:: Provided passage ::
Distribution of Electives
For the concentration, the school may offer elective courses to fulfill requirements in two or three areas of data and computational work. We have divided these into three categories: presentation/visualization, analysis for story, and journalistic programming. As a matter of designing degree requirements, a program might choose to require at least one class from each category in addition to fulfilling overall credit requirements.
presentation & visualization
- Data Visualization
- Visual Journalism with Data and Computation
- Advanced Data Visualization
- Advanced Journalistic Mapping
analysis for story
- Writing About Data
- Statistical Analysis for Journalism
- Advanced Computational Reporting Methods (Using CAR)
- Introduction to Journalistic Programming
- Methods of Collecting Data and Automating Reporting
- News App Development
- Advanced Computational Journalism
Elective Coursework Graduate Degree with Concentration in Data & Computation
Methods of Collecting Data & Automating Reporting
Course description: This course focuses on developing expertise in gathering data, cleaning it, storing it in a database, and retrieving it with ease. It also emphasizes building automated tools to serve as data sources in reporting.
Course structure: Weekly workshop or lab-based instruction.
Skills: Web scraping, APIs, cron jobs, bash scripting, digitizing paper documents, regular expressions, parsing text and data, fuzzy string matching, record linkage, content analysis.
Tools: Python, Beautiful Soup, Mechanize, Scrapy, Tabula, SQL, MongoDB, data formats (CSV, JSON), Tesseract (OCR), Twitter bots.
- Classwork: Design Google Alerts to monitor subjects of interest.
- homework: Write a program to scrape the Congressional Record for everything a particular representative has said on the floor of the House.
- Homework: Write a web scraper in Python and automate it with a cron job.
- Homework: Build a web app or Twitter bot to post useful information from an API.
:::
» **Stated goal a**: Decide whether each statement agrees with the course listing above: (i) The elective courses are split into three categories. (ii) The Methods of Collecting Data & Automating Reporting course is taught through weekly lectures. (iii) One homework assignment calls for a Python web scraper that is automated with a cron job. For each, answer yes or no and quote the words of the listing that decide it.
:: Data to use ::
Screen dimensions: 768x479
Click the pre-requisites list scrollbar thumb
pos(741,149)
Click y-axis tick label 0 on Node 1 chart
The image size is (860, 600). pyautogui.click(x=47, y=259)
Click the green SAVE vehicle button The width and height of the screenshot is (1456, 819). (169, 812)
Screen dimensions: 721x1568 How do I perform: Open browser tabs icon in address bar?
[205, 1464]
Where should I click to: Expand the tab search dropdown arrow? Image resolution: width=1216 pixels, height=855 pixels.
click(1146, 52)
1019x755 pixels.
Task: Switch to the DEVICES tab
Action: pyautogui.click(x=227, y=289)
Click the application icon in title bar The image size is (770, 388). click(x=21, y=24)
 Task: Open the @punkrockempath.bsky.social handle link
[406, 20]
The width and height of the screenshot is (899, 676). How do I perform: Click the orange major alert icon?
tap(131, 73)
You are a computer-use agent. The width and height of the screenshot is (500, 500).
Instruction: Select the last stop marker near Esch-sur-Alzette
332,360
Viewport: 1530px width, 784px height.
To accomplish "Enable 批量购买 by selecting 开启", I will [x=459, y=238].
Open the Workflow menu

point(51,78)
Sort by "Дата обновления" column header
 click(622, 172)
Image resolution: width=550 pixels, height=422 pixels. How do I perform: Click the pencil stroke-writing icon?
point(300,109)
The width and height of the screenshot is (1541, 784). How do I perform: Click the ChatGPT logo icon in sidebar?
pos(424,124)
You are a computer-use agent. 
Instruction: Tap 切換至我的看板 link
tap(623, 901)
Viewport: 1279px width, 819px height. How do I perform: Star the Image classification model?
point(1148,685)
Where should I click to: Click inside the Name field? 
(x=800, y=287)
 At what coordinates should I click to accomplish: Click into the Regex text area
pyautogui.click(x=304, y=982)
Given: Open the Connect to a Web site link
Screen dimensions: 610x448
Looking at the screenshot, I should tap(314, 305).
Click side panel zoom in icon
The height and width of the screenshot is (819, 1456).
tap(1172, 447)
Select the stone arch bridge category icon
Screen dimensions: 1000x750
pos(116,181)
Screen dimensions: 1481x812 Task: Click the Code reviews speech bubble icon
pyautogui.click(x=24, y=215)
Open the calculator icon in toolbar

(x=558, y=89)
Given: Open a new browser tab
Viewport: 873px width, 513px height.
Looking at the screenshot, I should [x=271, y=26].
:::
» **Stated goal b**: Extract lines from the records, starting at the line that has "Task: Open the" and stopping after the line that has "point(51,78)". Copy them unchanged.

» **Task solution a**:
(i) Yes: "We have divided these into three categories"
(ii) No: "Course structure: Weekly workshop or lab-based instruction."
(iii) Yes: "Homework: Write a web scraper in Python and automate it with a cron job."

» **Task solution b**:
 Task: Open the @punkrockempath.bsky.social handle link
[406, 20]
The width and height of the screenshot is (899, 676). How do I perform: Click the orange major alert icon?
tap(131, 73)
You are a computer-use agent. The width and height of the screenshot is (500, 500).
Instruction: Select the last stop marker near Esch-sur-Alzette
332,360
Viewport: 1530px width, 784px height.
To accomplish "Enable 批量购买 by selecting 开启", I will [x=459, y=238].
Open the Workflow menu

point(51,78)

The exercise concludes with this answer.